本文抜粋:
■ ■ ■
コード例 #1
0
ファイル: InviteSZYTian.cs プロジェクト: SHNXJMG/Small
        protected override IList ExecuteCrawl(bool crawlAll)
        {
            IList  list            = new ArrayList();
            string htl             = string.Empty;
            string cookiestr       = string.Empty;
            string viewState       = string.Empty;
            int    page            = 1;
            string eventValidation = string.Empty;

            try
            {
                htl = this.ToolWebSite.GetHtmlByUrl(this.ToolWebSite.UrlEncode(SiteUrl), Encoding.UTF8, ref cookiestr);
            }
            catch (Exception ex)
            {
                return(list);
            }
            Parser   parser        = new Parser(new Lexer(htl));
            NodeList tableNodeList = parser.ExtractAllNodesThatMatch(new AndFilter(new TagNameFilter("table"), new HasAttributeFilter("align", "right")));

            if (tableNodeList != null && tableNodeList.Count > 0)
            {
                Regex regexPage = new Regex(@"共\d+页");
                page = int.Parse(regexPage.Match(tableNodeList.AsString()).Value.Trim(new char[] { '共', '页' }));
            }
            for (int i = 1; i <= page; i++)
            {
                if (i > 1)
                {
                    try
                    {
                        htl = this.ToolWebSite.GetHtmlByUrl("http://www.yantian.gov.cn/cn/zwgk/zfcg/zbgg/index_" + (i - 1).ToString() + ".shtml", Encoding.UTF8);
                    }
                    catch (Exception ex) { continue; }
                }
                parser = new Parser(new Lexer(htl));
                NodeList nodeList = parser.ExtractAllNodesThatMatch(new AndFilter(new HasParentFilter(new AndFilter(new TagNameFilter("table"), new HasAttributeFilter("width", "565")), true), new TagNameFilter("table")));
                if (nodeList != null && nodeList.Count > 0)
■ ■ ■
提供レコード:

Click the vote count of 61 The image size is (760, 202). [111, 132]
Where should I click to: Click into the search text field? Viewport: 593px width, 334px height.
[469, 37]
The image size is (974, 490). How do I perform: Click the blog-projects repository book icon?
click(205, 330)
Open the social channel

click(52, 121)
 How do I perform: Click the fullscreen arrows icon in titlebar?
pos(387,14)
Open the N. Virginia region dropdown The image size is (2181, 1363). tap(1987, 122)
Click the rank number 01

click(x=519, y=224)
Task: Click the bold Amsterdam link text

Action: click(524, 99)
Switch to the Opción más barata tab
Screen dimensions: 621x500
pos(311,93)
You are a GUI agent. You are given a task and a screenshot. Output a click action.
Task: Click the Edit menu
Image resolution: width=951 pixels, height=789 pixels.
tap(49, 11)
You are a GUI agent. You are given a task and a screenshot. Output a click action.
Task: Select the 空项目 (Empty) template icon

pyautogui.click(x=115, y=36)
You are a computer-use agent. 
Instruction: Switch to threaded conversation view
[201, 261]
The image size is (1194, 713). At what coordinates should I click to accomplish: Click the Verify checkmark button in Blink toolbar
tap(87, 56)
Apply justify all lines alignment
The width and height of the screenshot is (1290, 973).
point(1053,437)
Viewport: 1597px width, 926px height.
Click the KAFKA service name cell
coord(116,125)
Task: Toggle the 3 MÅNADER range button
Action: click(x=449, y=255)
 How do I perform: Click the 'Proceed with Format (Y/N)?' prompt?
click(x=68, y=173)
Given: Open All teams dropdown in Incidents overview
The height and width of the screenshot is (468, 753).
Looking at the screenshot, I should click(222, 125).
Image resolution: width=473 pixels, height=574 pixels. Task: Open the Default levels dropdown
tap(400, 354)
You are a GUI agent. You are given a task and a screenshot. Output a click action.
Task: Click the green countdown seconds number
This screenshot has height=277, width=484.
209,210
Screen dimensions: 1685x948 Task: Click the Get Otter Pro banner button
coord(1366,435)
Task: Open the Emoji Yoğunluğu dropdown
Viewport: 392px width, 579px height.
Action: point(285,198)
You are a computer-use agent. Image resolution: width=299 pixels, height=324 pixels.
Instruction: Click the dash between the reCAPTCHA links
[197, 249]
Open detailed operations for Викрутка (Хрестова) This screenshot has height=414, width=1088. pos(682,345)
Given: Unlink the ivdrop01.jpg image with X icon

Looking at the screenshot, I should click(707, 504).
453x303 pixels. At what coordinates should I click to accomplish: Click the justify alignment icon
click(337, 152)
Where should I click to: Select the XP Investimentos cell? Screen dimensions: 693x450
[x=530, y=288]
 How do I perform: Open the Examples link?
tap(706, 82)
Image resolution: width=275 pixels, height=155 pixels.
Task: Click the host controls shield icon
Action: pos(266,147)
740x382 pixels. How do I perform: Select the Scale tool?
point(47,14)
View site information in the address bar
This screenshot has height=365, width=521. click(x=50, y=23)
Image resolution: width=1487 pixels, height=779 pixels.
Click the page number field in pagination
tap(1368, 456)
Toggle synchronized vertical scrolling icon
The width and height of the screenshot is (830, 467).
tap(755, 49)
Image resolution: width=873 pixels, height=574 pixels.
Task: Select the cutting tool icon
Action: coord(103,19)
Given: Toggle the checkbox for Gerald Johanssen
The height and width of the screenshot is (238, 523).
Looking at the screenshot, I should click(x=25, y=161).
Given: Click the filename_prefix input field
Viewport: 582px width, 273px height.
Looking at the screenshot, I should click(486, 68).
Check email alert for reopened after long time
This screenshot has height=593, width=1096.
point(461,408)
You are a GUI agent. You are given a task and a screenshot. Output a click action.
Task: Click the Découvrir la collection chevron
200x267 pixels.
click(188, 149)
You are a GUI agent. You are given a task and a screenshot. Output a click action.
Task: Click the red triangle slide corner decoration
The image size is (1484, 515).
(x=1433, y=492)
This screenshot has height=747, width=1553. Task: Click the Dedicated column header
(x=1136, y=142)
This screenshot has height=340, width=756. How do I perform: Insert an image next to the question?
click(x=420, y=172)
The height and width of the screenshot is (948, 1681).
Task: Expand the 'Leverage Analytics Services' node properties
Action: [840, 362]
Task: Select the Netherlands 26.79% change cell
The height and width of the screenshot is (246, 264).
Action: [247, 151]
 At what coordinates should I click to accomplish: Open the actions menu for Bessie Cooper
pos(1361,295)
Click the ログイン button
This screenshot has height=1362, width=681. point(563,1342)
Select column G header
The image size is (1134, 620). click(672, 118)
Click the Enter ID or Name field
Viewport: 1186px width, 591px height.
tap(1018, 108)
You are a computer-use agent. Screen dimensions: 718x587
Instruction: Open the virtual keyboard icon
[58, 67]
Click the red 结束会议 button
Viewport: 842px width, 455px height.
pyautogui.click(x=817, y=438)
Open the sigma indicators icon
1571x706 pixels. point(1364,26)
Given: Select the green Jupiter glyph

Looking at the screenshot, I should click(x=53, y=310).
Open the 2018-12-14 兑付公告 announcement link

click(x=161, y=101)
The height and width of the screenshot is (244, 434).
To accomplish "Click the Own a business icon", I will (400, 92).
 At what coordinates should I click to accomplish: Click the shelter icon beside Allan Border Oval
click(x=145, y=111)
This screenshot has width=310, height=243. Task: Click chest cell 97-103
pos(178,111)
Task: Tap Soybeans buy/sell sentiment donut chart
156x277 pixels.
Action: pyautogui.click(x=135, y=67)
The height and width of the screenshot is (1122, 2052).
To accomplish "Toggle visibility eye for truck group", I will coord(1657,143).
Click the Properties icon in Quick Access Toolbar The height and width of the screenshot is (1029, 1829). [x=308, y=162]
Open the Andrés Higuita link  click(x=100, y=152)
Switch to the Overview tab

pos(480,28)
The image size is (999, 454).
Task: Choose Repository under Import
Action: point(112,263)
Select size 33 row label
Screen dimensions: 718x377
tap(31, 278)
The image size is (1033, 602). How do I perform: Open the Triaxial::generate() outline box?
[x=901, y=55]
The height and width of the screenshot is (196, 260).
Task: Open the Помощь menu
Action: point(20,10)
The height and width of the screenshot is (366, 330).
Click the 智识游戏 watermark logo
■ ■ ■
課題の説明: 上のコード例から、「if (tableNodeList != null」から「<= page; i++)」に至るまでの部分をすべて、一字も変えずに抜き出してください。

問題の解答:
if (tableNodeList != null && tableNodeList.Count > 0)
            {
                Regex regexPage = new Regex(@"共\d+页");
                page = int.Parse(regexPage.Match(tableNodeList.AsString()).Value.Trim(new char[] { '共', '页' }));
            }
            for (int i = 1; i <= page; i++)